EXERCISE GOAL: Which lines of the items below contain the word "perform" with its case matched exactly? Pick out each of those lines.

(begin)

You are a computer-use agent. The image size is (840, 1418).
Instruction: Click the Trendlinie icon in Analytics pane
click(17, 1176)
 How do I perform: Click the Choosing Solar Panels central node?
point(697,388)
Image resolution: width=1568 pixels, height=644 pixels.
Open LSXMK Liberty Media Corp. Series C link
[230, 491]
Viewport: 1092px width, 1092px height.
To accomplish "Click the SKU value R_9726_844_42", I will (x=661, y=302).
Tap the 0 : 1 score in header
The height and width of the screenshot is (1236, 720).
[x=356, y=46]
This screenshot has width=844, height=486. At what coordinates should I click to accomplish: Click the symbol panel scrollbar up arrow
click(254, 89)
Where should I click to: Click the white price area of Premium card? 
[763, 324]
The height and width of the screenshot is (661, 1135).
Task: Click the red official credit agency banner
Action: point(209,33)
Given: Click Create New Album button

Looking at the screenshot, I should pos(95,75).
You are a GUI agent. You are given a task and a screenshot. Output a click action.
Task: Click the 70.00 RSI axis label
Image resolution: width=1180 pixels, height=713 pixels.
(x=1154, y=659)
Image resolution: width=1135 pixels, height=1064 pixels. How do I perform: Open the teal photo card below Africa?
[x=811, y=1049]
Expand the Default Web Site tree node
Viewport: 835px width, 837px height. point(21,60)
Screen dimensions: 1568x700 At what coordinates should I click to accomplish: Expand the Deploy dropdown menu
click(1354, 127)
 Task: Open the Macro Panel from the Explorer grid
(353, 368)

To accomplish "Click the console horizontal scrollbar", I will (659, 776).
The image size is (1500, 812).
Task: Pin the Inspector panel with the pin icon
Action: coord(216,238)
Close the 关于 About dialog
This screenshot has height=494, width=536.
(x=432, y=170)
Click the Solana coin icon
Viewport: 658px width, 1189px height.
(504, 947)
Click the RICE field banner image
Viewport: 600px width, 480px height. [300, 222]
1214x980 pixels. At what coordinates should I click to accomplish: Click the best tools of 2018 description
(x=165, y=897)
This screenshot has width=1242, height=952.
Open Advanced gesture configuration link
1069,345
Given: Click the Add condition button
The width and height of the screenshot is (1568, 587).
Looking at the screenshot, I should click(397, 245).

(end)

RESULT OF THIS TASK:
 How do I perform: Click the Choosing Solar Panels central node?
Image resolution: width=1135 pixels, height=1064 pixels. How do I perform: Open the teal photo card below Africa?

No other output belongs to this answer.